Dimon mentions that many of the regulations and regulatory actions of the past few years tend to encourage a concentration of risk around government securities (we bulleted to make it easier to follow).

    • Quantitative easing may be good policy to help the economy recover, but it does artificially increase the value of government and government-guaranteed securities.
    • The new Liquidity Coverage Ratio gives government and government-guaranteed securities credit only for being liquid – no other assets, including gold, equities or corporate bonds have any liquidity value. This also creates higher demand and, therefore, a higher artificial value for government securities.
    • The Volcker Rule, as it currently is written, also allows unimpeded trading and liquidity for government securities and a lot less liquidity for everything else.
    • Pension accounting is forcing pensions to hedge their liabilities by buying fixed-rate securities at precisely the wrong time.
    • Banks hold large available for-sale securities portfolios to manage their assets and liability risk management. And if rates ever go up (and they will) and there are losses in these portfolios, the losses will have to be deducted in capital – even though the liabilities that they are hedging are not being marked-to-market.
    • All the items we just mentioned could be looked at as one large “crowded trade.” If things ever start to go wrong, everyone could head to the exit door at the same time.
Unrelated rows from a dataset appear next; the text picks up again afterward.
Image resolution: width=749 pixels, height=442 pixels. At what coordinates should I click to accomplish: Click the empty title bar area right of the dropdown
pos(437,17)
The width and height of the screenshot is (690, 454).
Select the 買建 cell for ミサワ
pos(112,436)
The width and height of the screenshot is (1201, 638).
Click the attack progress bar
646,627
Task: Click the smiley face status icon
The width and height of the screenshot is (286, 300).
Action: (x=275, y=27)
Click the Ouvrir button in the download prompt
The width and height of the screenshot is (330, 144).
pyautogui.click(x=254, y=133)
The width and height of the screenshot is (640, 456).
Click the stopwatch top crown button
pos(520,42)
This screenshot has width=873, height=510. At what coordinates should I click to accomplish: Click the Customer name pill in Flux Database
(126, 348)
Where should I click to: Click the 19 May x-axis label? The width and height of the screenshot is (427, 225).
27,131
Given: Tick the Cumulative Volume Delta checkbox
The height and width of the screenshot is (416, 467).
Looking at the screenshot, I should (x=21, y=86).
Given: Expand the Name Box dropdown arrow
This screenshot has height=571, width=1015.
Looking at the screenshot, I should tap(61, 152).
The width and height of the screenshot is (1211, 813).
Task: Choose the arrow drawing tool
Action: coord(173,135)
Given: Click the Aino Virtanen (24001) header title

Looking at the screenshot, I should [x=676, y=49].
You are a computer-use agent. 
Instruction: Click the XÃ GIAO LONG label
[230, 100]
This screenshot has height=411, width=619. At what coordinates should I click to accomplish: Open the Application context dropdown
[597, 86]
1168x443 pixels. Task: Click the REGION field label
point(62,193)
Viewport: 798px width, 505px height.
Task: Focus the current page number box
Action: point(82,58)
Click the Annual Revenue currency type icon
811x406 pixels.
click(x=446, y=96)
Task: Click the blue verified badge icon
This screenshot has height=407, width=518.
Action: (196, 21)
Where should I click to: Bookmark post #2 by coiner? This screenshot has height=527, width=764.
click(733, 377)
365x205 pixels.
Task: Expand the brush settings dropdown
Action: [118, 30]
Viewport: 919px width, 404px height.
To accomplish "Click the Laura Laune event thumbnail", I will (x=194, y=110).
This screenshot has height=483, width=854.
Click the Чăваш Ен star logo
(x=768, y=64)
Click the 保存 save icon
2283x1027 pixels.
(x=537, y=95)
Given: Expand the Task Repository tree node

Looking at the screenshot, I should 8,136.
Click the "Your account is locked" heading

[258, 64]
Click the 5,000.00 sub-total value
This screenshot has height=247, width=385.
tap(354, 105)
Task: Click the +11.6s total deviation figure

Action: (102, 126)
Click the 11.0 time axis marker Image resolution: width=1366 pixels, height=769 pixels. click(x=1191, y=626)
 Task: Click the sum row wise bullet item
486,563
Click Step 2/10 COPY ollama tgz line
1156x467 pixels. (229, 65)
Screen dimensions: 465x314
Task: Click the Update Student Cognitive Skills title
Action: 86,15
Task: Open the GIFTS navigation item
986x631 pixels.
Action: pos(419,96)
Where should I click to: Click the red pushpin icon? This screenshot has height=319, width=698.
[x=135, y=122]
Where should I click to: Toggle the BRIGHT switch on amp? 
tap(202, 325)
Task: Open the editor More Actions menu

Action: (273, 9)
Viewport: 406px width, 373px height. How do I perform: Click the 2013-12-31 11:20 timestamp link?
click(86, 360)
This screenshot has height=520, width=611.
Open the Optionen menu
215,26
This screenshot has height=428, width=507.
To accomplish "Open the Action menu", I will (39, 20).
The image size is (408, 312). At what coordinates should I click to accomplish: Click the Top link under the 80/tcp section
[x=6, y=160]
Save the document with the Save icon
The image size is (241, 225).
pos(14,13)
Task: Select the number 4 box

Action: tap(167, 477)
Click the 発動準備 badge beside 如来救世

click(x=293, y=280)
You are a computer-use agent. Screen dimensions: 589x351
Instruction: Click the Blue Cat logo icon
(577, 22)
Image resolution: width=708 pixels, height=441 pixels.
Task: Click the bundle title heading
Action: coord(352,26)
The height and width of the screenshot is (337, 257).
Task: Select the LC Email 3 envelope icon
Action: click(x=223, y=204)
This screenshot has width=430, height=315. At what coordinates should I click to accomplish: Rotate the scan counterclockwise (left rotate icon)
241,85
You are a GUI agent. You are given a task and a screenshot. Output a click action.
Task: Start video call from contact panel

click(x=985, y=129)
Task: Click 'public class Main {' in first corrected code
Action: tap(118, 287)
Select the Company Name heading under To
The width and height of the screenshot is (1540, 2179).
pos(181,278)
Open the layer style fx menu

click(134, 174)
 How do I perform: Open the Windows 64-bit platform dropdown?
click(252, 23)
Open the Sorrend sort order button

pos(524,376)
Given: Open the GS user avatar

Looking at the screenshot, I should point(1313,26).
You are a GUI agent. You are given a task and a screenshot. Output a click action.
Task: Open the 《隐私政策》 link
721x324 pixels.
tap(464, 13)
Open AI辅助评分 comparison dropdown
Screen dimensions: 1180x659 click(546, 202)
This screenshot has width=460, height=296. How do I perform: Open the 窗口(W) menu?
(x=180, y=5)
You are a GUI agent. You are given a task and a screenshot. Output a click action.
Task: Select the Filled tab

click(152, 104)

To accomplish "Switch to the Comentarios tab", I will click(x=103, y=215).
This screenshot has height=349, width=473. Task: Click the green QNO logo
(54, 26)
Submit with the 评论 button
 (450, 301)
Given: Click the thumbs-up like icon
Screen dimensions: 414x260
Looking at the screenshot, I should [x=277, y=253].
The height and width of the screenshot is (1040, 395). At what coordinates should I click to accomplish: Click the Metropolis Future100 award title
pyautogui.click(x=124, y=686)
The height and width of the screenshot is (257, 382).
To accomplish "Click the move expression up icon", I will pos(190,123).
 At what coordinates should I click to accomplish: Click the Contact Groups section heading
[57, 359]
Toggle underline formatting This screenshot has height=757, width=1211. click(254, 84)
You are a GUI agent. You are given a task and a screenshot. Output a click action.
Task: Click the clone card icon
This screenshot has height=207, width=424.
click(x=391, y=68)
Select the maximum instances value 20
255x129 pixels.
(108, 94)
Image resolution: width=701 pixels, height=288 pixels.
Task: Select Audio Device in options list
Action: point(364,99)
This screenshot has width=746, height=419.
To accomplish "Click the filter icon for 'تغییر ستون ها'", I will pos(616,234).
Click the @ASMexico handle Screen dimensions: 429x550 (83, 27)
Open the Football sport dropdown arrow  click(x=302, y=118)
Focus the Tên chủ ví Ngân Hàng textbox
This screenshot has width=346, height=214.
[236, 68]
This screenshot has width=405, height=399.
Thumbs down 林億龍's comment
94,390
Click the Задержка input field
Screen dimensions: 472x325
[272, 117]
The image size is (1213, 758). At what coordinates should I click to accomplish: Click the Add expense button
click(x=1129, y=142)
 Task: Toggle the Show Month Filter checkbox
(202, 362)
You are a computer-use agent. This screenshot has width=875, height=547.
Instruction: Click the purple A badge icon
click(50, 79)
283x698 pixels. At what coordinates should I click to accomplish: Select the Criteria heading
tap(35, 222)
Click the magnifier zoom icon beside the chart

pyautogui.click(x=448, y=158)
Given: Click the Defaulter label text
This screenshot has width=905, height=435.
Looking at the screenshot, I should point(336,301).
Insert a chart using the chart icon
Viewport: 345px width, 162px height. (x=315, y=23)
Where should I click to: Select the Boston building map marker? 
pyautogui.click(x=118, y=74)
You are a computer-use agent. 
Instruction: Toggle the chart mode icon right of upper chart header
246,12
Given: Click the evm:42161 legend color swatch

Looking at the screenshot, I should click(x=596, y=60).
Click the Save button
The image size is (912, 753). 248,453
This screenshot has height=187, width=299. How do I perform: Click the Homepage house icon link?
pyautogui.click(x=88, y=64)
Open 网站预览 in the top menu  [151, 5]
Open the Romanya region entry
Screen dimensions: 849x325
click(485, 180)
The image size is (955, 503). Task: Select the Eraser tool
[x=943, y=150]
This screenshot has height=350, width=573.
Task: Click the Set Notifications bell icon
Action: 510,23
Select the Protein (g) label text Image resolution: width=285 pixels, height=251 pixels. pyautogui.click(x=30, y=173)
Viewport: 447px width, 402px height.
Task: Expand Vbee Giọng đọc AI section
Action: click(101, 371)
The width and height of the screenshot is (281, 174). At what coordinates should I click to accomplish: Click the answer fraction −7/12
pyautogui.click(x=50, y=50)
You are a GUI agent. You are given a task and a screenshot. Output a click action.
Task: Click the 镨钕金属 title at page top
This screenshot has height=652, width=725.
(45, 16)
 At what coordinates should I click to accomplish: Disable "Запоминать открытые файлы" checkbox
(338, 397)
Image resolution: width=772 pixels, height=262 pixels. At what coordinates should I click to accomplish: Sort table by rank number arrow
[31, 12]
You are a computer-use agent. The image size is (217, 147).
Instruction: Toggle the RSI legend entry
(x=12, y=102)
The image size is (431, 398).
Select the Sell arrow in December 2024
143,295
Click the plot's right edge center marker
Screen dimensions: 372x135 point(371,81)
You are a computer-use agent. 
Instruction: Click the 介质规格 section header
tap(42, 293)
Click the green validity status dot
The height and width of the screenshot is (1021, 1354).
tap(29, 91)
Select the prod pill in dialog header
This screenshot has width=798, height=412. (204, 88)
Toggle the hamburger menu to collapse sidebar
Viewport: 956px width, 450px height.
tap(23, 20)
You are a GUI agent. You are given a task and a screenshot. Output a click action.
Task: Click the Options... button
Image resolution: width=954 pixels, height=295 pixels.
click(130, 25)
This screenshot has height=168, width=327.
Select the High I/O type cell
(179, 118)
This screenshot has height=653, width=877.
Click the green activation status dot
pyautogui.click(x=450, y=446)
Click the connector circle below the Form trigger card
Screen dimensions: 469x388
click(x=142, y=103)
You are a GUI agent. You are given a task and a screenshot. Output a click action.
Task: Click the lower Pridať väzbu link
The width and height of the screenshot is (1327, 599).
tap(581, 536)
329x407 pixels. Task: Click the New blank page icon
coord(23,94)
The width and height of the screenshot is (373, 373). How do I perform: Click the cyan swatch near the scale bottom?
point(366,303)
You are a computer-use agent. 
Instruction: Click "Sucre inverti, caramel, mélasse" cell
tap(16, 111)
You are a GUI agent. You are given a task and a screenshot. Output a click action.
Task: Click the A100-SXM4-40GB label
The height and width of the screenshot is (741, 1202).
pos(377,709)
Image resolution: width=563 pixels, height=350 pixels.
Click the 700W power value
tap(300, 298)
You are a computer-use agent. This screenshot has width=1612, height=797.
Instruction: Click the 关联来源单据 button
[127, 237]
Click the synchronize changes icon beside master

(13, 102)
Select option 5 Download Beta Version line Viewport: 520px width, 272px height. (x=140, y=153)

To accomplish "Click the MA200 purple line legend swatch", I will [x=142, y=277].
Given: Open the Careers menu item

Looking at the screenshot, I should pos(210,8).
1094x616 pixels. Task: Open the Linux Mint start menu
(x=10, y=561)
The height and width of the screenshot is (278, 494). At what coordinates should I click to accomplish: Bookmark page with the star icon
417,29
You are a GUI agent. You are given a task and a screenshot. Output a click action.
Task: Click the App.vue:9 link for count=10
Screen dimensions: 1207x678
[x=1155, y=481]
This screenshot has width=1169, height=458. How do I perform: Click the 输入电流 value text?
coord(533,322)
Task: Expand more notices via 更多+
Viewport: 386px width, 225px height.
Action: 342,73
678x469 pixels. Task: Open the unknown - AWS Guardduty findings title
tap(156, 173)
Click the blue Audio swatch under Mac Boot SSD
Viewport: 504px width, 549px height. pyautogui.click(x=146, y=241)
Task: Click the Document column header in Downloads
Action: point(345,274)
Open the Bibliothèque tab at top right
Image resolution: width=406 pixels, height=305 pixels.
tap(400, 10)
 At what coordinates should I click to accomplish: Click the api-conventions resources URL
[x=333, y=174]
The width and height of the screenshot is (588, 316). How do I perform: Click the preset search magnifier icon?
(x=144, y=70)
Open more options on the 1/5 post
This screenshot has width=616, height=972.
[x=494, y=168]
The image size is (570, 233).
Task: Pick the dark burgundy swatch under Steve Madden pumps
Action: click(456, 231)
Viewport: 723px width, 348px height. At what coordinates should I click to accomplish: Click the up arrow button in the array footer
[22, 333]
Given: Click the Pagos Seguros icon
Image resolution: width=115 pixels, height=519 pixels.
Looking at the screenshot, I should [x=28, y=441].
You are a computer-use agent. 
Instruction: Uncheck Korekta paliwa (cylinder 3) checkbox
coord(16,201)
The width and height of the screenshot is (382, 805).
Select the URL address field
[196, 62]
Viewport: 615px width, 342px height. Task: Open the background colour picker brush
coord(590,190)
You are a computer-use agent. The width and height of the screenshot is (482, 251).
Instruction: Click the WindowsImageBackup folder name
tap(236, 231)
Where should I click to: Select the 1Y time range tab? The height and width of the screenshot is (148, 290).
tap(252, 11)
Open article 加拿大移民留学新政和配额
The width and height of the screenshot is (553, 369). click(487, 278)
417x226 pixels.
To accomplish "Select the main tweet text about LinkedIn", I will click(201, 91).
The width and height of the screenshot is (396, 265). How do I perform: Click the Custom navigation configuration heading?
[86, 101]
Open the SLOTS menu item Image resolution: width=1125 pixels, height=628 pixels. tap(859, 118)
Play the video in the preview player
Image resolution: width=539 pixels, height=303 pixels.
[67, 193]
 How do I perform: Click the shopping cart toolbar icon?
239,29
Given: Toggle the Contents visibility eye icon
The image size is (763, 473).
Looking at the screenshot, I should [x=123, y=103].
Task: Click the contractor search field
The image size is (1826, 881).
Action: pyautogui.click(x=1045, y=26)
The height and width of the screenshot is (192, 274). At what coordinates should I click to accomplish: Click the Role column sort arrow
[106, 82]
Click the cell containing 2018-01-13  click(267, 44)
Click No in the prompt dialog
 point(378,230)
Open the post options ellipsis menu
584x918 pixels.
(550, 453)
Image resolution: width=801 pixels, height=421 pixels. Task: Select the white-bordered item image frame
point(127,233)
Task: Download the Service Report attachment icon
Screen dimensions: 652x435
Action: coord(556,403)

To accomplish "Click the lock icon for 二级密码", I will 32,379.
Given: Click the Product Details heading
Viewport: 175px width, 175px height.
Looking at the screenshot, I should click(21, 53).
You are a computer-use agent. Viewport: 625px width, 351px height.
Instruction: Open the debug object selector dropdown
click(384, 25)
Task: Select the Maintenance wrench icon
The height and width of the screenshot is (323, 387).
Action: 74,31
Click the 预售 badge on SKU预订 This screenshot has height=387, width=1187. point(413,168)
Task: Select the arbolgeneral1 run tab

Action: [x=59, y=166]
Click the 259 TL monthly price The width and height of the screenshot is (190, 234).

In short, Dimon thinks regulations are once again homogenizing the financial system, exposing too many different actors to the same risk—rate risk in government securities.

But it’s on capital requirements that Dimon really sounds like Friedman and Kraus:

Finally, the ultimate goal, with which we mostly agree, is to have Basel III applied fairly and evenly around the world. But this leads to another potential set of issues. Everyone will start to have an increasingly more common view of the risk of a certain type of asset. This is what happened in the United States when everyone thought mortgages were completely safe. Models eventually will replace judgment – and this is a terrible idea. Models always are backward looking and don’t capture true underlying shifts and changes that affect credit or markets; e.g., increasing or reducing liquidity, structural changes in industries that dramatically change the riskiness of an industry (think of what the Internet did to newspapers) or real quality underwriting vs. lax underwriting. And models have a hard time capturing concentration and correlation of risks (think of oil and real estate in oil regions). Many years ago in the United States, there were approximately eight large banks in Texas. Within five years after the oil crisis, only one survived as an independent bank. The others were either sold under duress or went bankrupt – not because of their oil exposure but because of their real estate exposure. Models cannot replace judgment, and judgment helps to balance and diversify the global financial system.

That’s more or less the Friedman-Kraus thesis.

I can't say for sure whether or not Dimon has read "Engineering the Financial Crisis." I do know, through a source, that he has a copy of the book.